The ability to socially distance students is expected to be difficult only at Eva Gordon lower and upper elementary schools, where student counts and classroom sizes don’t mesh well.
“Our classrooms are arranged to spread the desks out as much as possible, but it’s not 6 feet,” said lower elementary principal Kim Daniels. “We’ve still got 20 in a classroom, even with some students going virtual.
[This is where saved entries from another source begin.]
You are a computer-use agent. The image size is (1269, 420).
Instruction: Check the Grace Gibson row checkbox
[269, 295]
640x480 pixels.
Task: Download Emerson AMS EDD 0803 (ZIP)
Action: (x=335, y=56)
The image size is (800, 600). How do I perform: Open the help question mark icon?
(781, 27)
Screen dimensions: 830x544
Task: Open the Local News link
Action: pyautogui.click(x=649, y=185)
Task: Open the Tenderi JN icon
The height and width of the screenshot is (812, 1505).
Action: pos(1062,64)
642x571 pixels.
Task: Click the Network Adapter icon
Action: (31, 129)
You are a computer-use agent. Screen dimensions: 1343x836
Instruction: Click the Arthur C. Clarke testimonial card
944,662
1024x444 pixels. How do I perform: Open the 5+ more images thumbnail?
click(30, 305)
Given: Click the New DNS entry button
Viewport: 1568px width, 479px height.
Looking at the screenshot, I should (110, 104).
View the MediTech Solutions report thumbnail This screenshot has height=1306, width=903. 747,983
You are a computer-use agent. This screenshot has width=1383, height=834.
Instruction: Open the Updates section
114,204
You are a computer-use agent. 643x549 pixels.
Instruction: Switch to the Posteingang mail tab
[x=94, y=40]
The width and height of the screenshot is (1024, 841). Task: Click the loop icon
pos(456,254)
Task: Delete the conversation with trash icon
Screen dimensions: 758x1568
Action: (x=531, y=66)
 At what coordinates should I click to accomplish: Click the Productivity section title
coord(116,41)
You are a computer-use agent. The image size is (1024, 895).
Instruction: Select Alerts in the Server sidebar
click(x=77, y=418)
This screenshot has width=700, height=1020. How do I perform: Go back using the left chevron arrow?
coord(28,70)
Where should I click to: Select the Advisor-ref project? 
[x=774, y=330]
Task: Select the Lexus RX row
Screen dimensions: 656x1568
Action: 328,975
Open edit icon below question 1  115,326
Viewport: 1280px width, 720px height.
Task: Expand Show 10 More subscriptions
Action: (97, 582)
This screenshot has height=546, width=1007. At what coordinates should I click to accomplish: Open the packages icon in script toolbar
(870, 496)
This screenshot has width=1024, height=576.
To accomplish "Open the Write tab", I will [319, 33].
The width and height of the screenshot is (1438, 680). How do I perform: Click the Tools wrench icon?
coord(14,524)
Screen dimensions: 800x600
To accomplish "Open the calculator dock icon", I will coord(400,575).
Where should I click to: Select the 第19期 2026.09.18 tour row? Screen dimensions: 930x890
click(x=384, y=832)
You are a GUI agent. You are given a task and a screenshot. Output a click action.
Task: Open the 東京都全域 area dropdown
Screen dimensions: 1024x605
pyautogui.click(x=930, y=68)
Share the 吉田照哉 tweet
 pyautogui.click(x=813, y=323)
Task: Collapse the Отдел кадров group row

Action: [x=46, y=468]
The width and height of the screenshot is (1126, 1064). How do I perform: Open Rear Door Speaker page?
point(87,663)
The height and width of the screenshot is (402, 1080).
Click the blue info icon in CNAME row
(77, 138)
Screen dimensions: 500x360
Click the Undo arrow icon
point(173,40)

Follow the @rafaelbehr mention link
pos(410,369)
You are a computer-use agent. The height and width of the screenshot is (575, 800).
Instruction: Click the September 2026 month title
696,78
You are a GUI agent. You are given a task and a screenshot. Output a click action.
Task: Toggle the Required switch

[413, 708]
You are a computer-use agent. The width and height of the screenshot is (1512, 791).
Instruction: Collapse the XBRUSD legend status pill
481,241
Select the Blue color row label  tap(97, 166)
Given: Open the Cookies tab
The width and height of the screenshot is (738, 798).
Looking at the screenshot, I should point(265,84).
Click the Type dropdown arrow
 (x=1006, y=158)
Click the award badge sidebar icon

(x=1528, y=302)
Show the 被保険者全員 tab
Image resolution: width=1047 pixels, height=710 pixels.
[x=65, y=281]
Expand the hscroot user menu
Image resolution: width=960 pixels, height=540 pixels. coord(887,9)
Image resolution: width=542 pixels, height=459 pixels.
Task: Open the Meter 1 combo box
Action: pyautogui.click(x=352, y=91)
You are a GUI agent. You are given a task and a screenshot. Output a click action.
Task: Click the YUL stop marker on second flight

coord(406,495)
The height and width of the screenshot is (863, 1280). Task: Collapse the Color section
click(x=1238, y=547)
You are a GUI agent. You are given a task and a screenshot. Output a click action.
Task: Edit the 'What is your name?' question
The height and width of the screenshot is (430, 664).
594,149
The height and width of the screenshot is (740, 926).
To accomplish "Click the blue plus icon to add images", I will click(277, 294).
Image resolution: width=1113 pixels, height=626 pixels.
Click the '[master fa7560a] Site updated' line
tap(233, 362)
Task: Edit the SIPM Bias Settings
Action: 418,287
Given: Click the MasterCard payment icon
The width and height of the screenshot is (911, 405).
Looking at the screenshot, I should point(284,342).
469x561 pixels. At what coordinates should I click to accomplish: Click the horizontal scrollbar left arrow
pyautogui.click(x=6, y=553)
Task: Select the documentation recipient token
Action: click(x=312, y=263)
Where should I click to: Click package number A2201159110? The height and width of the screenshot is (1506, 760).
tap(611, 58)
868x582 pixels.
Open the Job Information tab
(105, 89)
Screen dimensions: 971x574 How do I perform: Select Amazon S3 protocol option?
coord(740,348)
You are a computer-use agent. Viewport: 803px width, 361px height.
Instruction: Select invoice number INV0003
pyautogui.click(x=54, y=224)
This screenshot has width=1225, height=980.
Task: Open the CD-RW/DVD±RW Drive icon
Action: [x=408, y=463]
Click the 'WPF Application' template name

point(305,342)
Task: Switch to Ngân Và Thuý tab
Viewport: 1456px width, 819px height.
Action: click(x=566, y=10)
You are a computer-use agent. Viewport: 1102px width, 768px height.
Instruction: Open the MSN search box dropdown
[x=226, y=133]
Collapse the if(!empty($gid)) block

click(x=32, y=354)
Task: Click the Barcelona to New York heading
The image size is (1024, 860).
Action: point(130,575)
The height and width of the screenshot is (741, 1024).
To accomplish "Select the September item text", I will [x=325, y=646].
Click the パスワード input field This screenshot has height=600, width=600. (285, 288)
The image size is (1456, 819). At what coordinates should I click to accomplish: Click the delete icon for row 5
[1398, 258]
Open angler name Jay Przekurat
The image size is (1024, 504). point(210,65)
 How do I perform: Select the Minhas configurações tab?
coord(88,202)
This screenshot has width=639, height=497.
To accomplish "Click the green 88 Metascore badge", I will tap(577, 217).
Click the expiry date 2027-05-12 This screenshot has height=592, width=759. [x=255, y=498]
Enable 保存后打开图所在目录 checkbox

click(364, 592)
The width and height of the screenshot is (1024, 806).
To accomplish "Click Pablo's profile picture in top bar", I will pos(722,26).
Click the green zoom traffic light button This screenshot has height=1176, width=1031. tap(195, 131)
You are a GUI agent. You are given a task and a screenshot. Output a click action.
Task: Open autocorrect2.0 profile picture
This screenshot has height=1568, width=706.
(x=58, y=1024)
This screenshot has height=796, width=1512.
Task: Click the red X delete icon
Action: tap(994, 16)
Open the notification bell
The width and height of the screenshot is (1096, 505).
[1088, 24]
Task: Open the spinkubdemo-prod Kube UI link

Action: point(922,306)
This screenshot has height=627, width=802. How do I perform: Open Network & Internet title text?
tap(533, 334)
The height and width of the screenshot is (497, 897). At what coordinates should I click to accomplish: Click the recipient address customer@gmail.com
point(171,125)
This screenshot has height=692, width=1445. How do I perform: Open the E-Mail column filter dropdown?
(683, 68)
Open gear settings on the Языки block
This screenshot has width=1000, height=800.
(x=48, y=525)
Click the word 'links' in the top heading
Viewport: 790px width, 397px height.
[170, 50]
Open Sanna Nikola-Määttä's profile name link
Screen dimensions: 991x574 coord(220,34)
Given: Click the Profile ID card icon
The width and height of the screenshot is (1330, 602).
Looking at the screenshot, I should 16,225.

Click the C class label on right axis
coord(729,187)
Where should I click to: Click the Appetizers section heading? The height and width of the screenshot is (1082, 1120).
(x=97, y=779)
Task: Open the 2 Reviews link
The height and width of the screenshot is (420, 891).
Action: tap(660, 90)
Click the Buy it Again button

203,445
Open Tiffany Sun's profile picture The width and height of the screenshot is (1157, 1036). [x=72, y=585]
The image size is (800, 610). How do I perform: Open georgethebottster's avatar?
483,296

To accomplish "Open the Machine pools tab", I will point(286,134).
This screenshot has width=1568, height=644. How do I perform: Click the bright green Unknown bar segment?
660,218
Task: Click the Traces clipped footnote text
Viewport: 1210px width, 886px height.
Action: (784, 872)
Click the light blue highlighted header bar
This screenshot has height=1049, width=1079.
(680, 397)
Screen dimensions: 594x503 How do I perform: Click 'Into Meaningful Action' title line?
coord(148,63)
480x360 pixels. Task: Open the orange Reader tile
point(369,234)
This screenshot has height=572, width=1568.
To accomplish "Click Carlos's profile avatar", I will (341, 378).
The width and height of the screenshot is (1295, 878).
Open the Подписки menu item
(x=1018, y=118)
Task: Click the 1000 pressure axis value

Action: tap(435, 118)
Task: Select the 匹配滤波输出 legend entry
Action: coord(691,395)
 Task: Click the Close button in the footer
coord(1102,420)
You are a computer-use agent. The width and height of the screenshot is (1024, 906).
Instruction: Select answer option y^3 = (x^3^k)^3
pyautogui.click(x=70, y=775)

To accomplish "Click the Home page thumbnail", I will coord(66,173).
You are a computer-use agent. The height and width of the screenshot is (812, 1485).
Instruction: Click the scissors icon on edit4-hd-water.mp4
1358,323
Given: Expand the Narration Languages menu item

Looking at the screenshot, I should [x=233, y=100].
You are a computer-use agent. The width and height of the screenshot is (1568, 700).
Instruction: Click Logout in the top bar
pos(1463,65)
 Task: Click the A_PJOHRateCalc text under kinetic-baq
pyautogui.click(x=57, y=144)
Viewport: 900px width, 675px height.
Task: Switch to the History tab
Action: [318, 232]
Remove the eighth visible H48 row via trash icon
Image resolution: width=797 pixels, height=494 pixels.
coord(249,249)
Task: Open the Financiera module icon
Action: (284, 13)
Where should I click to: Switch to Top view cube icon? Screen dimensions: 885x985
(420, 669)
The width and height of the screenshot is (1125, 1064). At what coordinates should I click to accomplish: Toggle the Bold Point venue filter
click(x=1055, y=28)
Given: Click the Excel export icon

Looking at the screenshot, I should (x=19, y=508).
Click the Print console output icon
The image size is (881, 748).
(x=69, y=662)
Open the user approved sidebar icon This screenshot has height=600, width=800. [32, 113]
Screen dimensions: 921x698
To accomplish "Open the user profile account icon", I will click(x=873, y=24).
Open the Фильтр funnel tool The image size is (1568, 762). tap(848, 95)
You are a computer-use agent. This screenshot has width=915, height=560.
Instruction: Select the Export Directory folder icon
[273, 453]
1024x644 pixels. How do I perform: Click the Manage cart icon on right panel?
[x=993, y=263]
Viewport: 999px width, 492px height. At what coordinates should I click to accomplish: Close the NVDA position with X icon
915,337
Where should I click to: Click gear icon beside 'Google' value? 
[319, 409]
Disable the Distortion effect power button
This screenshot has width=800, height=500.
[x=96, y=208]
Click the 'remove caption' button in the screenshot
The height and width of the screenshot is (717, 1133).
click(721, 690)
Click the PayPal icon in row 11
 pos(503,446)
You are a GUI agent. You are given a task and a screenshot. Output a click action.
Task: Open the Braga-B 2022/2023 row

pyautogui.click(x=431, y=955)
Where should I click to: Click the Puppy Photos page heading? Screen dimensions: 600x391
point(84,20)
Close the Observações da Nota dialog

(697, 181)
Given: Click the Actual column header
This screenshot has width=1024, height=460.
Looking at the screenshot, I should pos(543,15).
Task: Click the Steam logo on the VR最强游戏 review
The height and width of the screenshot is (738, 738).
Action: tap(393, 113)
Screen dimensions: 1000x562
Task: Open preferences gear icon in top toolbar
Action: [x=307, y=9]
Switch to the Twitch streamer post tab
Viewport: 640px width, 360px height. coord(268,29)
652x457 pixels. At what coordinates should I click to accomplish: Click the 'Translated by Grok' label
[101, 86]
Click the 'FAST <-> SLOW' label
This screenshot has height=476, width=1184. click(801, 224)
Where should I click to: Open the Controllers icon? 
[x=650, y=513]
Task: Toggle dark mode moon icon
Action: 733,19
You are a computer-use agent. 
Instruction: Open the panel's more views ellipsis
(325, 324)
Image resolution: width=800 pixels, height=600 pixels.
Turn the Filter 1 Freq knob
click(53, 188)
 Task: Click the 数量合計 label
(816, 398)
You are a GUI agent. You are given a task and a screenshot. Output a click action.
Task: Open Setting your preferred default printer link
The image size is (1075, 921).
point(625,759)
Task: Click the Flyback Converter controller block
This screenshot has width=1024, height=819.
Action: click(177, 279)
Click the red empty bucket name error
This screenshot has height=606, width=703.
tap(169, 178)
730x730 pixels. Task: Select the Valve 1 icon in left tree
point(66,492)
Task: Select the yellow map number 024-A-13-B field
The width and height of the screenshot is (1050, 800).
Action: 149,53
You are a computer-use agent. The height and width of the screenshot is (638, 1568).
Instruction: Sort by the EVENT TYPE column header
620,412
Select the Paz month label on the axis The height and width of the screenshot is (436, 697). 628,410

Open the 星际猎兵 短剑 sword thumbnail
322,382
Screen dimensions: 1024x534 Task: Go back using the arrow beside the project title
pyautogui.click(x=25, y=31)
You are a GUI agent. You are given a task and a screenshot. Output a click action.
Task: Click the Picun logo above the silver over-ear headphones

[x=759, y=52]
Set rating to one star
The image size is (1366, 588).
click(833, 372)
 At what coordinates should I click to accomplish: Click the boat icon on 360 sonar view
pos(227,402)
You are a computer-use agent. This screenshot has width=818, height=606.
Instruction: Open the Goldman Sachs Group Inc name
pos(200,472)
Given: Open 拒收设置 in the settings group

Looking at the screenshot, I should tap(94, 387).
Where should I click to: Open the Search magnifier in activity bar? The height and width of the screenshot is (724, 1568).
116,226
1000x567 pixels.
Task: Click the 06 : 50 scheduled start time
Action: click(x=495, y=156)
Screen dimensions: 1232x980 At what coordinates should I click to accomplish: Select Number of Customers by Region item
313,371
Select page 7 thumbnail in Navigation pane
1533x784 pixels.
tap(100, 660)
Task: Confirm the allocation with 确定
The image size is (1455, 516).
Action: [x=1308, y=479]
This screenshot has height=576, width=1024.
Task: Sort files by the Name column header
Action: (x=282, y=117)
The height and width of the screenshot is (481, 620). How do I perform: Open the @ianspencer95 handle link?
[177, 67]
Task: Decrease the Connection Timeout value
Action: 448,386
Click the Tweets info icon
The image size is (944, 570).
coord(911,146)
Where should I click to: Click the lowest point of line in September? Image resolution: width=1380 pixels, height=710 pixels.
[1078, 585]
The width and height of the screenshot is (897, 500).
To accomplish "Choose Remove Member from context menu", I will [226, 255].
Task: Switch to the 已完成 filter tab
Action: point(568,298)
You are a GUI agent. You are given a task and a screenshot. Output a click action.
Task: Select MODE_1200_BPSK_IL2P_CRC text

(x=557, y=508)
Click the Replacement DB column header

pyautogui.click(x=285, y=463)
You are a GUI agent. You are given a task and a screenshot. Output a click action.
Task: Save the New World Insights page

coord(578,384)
We maybe have 3 or 4 feet, and sneeze guards between them.”
Upper elementary principal Geneva Holmes said procedures and conditions there closely match the lower elementary.
Osyka Elementary School principal Angela Lowery said the lower student population should allow students to be adequately distanced, with no more than 15 students in any classroom.
Classes with more than 15 students — first grade now, and possibly kindergarten by the time school opens — will be broken down and split between available rooms, with those split away from their teacher joining in through online means.
High school principal Caprice Smalley and junior high principal Warren Eyster said distancing should be possible in their schools due to the A-B group scheduling for alternating days.
Eyster said enrollment up to Thursday stood about 260 students, down from 281 the previous year, and — with the student body split into two groups for the A and B days and about 60 junior high students known to be taking the district’s online learning option — the 100 or so students on campus each day should fit in classrooms pared down to no more than 12 desks each.
Smalley said a little more than 300 students had registered for in-person instruction and more than 50 for online instruction up to Thursday morning, out of a little more than 500 who would have been expected to be in classes due to normal promotion and retention.
He expected a maximum of nine students in each class, and said students and staff will have access to six different online platforms for instruction and lessons.
High school counselor Tyrone Varnado said 384 student registrations had been completed or were in progress, and 119 were incomplete. Forty students are enrolled in dual-credit courses.
Billy Passman, director of the district career and technical center, said state regulations require face-to-face contact between instructors and students, and students will attend their career classes on the days they do not have regular high school classes.